You don’t want to deal with diaper blow outs.
To many moms of newborns, diaper blowouts are just a fact of life. They are bound to happen, often at the most inconvenient of times, so you better have a change of clothes both for your baby and yourself. However, that was never really the case for us. I can count on one hand the number of times we had to deal with a blowout. And a couple of those times were when our boy was temporarily in disposable diapers. Since cloth diapers are made of much more substantial material than disposable diapers, they can fit a lot more snugly (while still being comfortable) around the waist and legs, so even the biggest and messiest explosions will often stay contained in the diaper.
You think babies stink.
And you’re right. They often do. But we have found that cloth diapers seem to stink a lot less than disposable. I think something about the reaction of the chemicals with a wet diaper just make the odor more pungent. Also, since cloth diapers are often thicker than disposables, it provides a nice stink barrier. Now, your baby will still stink on occasion. There’s no preventing it. But often a wet diaper won’t smell at all and a dirty one will be mild enough that it won’t seriously offend anyone. It will just let you know that your baby needs to be changed.

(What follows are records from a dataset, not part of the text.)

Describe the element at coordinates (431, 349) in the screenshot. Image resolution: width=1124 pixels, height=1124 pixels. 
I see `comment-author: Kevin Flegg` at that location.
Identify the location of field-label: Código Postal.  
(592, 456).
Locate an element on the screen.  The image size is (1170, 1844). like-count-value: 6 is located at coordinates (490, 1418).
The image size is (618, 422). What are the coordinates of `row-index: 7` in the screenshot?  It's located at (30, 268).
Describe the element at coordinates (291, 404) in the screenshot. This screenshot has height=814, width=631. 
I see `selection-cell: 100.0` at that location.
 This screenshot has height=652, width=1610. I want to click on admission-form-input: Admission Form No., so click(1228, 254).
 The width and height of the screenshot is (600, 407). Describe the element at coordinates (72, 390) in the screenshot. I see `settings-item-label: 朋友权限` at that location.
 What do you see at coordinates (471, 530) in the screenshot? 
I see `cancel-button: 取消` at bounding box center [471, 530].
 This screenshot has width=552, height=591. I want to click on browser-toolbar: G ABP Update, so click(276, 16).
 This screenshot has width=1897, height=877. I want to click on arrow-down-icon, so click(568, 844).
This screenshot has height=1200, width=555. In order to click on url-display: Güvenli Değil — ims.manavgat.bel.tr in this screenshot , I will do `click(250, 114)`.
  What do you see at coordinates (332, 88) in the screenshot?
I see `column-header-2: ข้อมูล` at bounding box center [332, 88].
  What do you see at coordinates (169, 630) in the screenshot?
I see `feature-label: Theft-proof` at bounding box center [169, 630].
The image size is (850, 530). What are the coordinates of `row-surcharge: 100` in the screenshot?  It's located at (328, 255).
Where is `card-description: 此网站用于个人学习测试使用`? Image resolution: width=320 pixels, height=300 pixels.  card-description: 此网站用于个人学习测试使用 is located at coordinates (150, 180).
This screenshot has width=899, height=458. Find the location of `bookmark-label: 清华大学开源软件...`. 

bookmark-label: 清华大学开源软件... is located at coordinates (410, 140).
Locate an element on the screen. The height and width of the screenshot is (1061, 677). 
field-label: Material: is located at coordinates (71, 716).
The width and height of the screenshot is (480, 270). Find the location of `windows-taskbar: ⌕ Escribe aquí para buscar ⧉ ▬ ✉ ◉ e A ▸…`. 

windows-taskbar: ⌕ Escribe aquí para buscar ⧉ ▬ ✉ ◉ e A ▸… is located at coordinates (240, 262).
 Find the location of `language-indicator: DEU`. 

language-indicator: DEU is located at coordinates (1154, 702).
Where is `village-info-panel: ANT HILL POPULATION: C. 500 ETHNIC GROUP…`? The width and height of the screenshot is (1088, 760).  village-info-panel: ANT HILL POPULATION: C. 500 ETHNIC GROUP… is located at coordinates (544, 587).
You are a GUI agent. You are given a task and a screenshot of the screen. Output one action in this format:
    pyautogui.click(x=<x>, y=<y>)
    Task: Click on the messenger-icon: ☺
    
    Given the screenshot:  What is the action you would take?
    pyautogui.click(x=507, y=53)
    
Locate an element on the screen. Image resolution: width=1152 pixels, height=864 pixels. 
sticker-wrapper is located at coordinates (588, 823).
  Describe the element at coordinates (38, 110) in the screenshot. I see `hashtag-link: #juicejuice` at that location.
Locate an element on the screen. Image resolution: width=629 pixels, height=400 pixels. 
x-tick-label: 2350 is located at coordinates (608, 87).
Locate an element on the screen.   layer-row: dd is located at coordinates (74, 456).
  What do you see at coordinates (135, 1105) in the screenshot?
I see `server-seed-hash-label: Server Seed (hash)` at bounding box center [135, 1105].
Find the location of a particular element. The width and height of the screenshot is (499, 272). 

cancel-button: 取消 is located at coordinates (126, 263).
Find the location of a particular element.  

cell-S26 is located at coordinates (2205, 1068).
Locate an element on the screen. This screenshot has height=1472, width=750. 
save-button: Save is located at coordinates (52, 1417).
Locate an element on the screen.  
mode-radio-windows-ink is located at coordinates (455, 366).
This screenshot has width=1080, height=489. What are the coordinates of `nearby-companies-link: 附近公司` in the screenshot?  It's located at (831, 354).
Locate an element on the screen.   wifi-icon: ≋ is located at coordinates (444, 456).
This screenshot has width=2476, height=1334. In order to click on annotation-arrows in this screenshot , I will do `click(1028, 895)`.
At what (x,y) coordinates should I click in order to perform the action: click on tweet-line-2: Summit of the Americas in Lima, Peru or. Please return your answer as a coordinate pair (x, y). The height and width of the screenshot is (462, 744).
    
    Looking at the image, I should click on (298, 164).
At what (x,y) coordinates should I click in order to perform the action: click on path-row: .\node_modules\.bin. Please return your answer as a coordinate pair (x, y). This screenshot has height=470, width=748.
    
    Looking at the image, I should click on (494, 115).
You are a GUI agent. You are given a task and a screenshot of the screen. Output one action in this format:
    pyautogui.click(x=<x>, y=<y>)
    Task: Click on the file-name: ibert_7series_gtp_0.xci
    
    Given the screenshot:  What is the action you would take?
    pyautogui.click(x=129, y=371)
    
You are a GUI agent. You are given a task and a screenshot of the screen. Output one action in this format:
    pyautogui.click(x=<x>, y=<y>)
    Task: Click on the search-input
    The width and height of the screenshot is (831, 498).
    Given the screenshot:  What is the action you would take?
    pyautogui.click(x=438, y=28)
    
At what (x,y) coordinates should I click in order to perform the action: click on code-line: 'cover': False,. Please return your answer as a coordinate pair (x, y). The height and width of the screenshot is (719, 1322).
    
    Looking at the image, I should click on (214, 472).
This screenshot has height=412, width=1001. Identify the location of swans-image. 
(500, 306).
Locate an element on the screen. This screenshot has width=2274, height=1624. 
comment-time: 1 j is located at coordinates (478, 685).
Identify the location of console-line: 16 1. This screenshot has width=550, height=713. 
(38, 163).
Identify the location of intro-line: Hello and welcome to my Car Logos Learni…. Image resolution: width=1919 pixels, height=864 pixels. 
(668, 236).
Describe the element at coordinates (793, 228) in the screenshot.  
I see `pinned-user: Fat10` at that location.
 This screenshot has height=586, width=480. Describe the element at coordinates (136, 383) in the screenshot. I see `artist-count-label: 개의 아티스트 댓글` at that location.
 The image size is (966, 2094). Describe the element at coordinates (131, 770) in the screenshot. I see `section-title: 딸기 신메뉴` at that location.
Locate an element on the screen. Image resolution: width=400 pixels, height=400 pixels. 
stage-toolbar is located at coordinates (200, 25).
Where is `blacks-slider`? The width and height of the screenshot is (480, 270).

You want your baby to be adorable at all times.
I’m not gonna lie. The cute factor was a big part of why I wanted to cloth diaper. Some would say, “But nobody ever sees the diapers!” But those people have obviously never been around children. Babies run around in nothing but a diaper all the time. And parents get tired of wrestling their child into clothes or having to pick out a new outfit every time the child eats, so they put on the essentials (a diaper) and leave it at that. When you cloth diaper you can still feel like your child is being fashionable. Just spend some time browsing a cloth diaper store and see if you can resist the cuteness. Disposable diapers just don’t generate as many ooh and awws.
You hate to shop, or you love it!
I’m on the hate to shop side. So with cloth I only had to buy my diapers once and they never had to go on the shopping list again. We don’t have to run to the store because we ran out of diapers, and I don’t have to tire my brain with thinking about where I can get the best deal on diapers with the best coupons. I’m done with diaper shopping for all eternity. It’s fabulous. However, if you love to shop, you’ll have a lot more fun shopping for cloth. A lot of it might have to be online, but it can still become a pretty good hobby. There’s a very active market out there for secondhand diapers, so many people will sell diapers they have so they can have money to try out new diapers. If you pay attention you can snag really great deals, win free diapers in giveaways, and even collect exclusive limited time designs. I don’t think shopping for disposable diapers can ever be described as “fun.”
If any of these things describe you, you might want to consider cloth diapering. If you’re wanting to learn more about using cloth diapers I found some of the following sites to be really helpful and informative.
- Dirty Diaper Laundry – In-depth reviews (complete with videos) as well as great information on beginning cloth diapering.
- The Diaper Pin – More reviews from lots of moms who have used cloth diapers.
- Padded Tush Stats – Even more reviews and basic introductory posts.
Charlie has been very happy in his cloth diapers. We find them to be simple, effective, and adorable.